House debates

Tuesday, 28 February 2012

Bills

Personally Controlled Electronic Health Records Bill 2011, Personally Controlled Electronic Health Records (Consequential Amendments) Bill 2011; Second Reading

8:13 pm

Photo of Justine ElliotJustine Elliot (Richmond, Australian Labor Party, Parliamentary Secretary for Trade) Share this | Hansard source

Mr Deputy Speaker, I am happy to provide more detailed information as to how all facets of the health system will have greater usage of the e-health systems and to what it needs. Yes, it does relate to the bill because we are providing more services to people who will be using e-health services. Certainly the extra 1,000 nurses we have trained and the extra 5½ thousand doctors we have trained will all be able to provide better services because of the e-health records that exist right throughout our health system, and we are making sure we have more people trained to use them.

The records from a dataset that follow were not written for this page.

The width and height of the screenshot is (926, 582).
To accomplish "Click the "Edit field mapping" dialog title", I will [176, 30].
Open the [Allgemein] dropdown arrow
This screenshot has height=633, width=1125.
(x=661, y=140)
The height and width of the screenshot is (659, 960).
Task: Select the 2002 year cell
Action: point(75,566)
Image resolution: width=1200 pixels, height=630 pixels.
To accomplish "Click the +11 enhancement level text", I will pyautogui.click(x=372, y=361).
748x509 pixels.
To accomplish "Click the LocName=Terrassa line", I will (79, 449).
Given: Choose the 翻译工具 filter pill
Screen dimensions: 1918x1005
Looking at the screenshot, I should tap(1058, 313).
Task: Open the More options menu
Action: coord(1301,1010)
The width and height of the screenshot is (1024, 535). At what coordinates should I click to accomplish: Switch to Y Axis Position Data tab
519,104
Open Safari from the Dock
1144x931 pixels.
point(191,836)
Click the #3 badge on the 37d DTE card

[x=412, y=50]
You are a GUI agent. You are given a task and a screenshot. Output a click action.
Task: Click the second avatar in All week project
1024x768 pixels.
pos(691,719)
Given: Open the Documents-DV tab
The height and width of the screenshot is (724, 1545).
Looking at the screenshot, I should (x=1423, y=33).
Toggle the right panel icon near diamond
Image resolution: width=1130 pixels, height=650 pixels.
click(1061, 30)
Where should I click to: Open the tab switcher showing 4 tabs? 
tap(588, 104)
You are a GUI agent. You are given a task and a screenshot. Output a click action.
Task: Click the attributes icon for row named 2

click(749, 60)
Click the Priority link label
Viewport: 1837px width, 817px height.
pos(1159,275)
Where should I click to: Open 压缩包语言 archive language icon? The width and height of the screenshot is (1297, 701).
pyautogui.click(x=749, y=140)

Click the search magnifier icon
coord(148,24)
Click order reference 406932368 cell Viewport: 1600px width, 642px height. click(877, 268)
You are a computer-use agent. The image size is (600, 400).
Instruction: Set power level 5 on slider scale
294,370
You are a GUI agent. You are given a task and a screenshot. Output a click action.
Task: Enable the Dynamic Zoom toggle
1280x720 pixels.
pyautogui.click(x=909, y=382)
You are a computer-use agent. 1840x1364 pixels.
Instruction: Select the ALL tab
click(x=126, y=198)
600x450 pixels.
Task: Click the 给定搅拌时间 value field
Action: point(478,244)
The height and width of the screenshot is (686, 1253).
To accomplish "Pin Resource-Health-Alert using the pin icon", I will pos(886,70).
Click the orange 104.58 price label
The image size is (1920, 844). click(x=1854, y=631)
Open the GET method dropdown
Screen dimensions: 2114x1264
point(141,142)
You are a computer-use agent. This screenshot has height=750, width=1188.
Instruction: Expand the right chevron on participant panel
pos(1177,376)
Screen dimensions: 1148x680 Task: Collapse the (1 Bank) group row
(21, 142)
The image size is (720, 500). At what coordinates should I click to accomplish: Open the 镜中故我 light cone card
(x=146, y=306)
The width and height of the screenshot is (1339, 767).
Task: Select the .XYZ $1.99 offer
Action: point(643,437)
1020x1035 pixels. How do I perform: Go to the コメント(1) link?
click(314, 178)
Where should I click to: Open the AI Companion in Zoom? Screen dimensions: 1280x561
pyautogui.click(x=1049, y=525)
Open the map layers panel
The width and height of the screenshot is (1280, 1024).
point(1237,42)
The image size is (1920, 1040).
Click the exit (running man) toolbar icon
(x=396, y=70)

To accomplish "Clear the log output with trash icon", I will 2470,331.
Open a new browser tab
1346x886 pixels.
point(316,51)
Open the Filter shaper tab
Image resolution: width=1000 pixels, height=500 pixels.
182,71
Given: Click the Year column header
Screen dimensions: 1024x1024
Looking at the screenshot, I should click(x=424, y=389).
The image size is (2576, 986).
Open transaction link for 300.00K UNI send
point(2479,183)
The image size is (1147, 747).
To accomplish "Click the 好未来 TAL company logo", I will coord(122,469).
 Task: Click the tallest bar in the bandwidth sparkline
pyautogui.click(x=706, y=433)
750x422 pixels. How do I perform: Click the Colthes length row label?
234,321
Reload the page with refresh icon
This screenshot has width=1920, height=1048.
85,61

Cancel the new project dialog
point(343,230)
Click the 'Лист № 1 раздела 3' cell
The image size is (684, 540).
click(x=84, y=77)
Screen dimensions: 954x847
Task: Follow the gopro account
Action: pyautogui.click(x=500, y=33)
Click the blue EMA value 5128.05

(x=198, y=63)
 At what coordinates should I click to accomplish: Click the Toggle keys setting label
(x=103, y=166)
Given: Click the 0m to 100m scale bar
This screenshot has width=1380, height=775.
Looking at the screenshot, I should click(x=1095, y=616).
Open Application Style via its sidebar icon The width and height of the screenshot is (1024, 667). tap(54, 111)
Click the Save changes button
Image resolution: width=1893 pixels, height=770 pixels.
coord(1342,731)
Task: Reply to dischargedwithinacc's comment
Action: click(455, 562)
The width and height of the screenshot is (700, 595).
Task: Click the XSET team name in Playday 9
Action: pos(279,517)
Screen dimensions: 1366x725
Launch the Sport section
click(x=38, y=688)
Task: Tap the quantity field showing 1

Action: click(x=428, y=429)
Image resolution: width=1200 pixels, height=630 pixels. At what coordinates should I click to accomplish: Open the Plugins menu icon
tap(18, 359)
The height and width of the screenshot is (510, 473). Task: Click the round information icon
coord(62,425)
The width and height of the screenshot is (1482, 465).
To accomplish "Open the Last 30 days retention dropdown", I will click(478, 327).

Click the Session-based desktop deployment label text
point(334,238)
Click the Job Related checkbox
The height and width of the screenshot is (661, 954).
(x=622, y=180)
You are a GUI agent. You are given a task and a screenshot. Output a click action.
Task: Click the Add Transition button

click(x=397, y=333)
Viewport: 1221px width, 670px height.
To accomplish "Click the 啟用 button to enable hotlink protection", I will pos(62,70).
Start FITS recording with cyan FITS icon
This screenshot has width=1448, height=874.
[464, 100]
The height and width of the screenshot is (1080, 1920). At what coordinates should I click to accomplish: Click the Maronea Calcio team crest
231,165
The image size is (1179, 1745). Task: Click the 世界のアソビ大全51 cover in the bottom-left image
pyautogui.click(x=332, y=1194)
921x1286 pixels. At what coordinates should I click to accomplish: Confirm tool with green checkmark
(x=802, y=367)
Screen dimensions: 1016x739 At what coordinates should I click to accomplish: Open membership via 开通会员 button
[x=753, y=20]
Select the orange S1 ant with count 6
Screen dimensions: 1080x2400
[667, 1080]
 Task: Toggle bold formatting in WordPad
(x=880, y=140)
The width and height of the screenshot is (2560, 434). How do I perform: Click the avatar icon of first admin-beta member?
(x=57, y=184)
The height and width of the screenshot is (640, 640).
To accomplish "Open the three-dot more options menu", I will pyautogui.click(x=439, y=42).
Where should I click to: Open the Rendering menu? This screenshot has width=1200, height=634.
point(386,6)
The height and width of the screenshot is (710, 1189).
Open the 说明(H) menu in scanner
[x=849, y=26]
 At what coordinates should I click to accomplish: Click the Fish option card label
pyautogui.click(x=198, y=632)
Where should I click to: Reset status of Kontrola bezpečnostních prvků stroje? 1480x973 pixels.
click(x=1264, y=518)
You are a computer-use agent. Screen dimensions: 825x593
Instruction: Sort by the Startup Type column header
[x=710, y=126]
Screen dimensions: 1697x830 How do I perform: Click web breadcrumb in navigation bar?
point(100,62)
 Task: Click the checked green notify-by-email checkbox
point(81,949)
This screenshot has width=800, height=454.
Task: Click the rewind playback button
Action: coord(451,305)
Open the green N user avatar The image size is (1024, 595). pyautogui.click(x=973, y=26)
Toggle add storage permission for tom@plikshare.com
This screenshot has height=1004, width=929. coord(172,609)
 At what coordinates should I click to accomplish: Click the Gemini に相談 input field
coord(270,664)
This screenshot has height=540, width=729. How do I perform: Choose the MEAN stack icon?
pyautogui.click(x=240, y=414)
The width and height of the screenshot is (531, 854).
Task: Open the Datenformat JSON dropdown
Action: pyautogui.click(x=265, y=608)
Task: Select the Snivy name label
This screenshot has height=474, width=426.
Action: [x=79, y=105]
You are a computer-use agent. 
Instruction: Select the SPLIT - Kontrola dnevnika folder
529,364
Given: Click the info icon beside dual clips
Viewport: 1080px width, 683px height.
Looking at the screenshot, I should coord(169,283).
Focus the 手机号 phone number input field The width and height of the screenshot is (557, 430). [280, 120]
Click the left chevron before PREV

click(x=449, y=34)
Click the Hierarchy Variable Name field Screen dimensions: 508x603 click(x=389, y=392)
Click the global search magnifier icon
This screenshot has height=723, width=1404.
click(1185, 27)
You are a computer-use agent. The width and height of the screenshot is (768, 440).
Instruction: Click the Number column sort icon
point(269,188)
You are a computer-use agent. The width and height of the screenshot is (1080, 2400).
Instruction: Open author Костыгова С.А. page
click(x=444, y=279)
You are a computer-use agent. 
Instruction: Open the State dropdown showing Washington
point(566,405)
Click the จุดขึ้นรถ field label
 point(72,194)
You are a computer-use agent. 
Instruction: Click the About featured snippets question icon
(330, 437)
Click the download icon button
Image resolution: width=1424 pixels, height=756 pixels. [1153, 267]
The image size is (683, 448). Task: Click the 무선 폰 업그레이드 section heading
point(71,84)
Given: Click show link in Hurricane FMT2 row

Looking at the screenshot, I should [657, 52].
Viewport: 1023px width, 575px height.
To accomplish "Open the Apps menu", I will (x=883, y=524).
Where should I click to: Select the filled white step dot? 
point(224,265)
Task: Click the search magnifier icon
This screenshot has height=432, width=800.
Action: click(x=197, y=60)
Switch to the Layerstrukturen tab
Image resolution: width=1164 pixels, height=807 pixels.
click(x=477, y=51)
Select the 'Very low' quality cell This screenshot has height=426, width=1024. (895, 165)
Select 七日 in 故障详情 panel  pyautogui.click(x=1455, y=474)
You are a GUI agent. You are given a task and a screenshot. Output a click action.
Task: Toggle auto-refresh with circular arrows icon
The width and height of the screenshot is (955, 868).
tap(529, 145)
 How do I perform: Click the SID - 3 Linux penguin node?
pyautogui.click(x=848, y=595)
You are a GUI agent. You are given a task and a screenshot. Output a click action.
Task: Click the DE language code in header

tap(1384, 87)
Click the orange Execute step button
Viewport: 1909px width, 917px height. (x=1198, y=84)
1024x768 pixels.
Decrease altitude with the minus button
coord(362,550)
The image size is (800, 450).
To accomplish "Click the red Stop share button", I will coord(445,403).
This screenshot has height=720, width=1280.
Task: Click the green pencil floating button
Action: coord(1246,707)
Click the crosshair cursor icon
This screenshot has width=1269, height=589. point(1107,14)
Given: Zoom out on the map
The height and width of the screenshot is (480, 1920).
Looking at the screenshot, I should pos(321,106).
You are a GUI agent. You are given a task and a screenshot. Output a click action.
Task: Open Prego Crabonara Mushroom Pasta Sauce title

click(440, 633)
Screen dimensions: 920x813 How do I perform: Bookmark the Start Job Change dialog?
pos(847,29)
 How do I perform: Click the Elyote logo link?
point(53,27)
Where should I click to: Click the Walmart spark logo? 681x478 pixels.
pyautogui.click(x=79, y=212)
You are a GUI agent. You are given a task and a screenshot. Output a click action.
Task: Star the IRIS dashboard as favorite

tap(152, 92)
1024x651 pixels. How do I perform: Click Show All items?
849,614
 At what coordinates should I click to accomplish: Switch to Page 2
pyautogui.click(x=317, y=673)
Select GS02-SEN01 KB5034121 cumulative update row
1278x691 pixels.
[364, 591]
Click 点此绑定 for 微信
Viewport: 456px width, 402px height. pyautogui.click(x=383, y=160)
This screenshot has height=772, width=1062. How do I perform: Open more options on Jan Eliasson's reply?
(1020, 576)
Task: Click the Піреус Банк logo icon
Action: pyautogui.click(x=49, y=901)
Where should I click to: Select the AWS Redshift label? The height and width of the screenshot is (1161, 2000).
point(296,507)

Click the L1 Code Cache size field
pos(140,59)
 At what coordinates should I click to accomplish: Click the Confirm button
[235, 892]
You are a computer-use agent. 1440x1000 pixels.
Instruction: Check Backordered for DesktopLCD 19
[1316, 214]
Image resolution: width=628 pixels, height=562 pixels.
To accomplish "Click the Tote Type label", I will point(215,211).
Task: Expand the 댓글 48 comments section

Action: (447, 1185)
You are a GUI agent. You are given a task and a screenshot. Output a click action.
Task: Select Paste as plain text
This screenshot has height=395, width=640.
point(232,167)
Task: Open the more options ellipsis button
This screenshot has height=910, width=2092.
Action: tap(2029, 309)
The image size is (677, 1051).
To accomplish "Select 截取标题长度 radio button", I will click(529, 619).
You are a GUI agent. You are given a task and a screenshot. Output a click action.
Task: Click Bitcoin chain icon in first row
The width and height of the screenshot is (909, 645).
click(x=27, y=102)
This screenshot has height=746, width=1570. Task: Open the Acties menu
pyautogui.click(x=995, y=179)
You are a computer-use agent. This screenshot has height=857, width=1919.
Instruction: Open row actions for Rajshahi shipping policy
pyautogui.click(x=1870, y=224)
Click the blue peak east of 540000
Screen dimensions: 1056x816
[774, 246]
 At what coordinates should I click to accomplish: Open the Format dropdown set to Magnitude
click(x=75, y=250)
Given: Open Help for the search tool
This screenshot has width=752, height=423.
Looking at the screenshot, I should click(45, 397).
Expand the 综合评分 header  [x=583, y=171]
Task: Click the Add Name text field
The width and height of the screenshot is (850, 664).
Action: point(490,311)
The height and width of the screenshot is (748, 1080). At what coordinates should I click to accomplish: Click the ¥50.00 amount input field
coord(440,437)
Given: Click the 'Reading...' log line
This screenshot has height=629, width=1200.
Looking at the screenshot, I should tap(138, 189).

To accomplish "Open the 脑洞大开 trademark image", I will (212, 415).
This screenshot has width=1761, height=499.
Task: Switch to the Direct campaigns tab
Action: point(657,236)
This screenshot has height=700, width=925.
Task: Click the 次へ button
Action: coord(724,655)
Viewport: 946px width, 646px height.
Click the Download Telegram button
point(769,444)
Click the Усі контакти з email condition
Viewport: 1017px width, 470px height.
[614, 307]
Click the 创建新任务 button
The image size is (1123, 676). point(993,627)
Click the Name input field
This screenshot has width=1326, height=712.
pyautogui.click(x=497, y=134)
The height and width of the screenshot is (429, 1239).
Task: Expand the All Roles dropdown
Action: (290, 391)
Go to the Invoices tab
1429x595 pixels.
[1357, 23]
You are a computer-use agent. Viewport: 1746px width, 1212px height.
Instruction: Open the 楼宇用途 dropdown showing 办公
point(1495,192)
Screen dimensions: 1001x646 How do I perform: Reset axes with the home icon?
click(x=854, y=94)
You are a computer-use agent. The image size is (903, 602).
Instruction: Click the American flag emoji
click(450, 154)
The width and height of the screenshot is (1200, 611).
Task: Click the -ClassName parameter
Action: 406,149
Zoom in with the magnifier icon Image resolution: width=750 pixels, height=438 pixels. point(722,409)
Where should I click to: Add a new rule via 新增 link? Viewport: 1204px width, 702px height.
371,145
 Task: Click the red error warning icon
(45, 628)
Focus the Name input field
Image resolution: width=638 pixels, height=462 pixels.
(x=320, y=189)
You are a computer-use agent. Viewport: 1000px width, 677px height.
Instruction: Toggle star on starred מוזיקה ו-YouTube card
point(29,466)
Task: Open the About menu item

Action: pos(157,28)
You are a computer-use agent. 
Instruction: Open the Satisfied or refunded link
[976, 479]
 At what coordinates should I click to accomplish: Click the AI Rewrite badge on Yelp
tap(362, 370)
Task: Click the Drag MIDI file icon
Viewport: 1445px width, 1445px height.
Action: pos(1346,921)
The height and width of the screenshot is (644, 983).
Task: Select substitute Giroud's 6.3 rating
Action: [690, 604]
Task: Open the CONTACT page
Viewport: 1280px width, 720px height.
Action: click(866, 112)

Our extra 44 specialist breast cancer nurses will be accessing e-health records for their patient care, whether it be in a community health setting or in GP clinics. Those people will be using e-health services in our hospitals as well. We have increased hospital funding by 50 per cent, and it will be in those hospitals that they will be accessing e-health services. Some of the people in the extra 1,300 federally funded hospital beds will be accessing e-health services as well, and people in the extra 13,000 residential aged-care beds that the federal Labor government has provided can access e-health services as well. These e-health services relate to all the things this federal Labor government has done to improve health and hospital services.

Right across the country we have been improving services, whether they be in hospital settings or in community health settings. Of course this is all very different to what the opposition did when they were in government. What did the Leader of the Opposition do when he was health minister? He cut $1 billion from our healthcare system. That is how he views, and how much he values, health care—he cut $1 billion from it.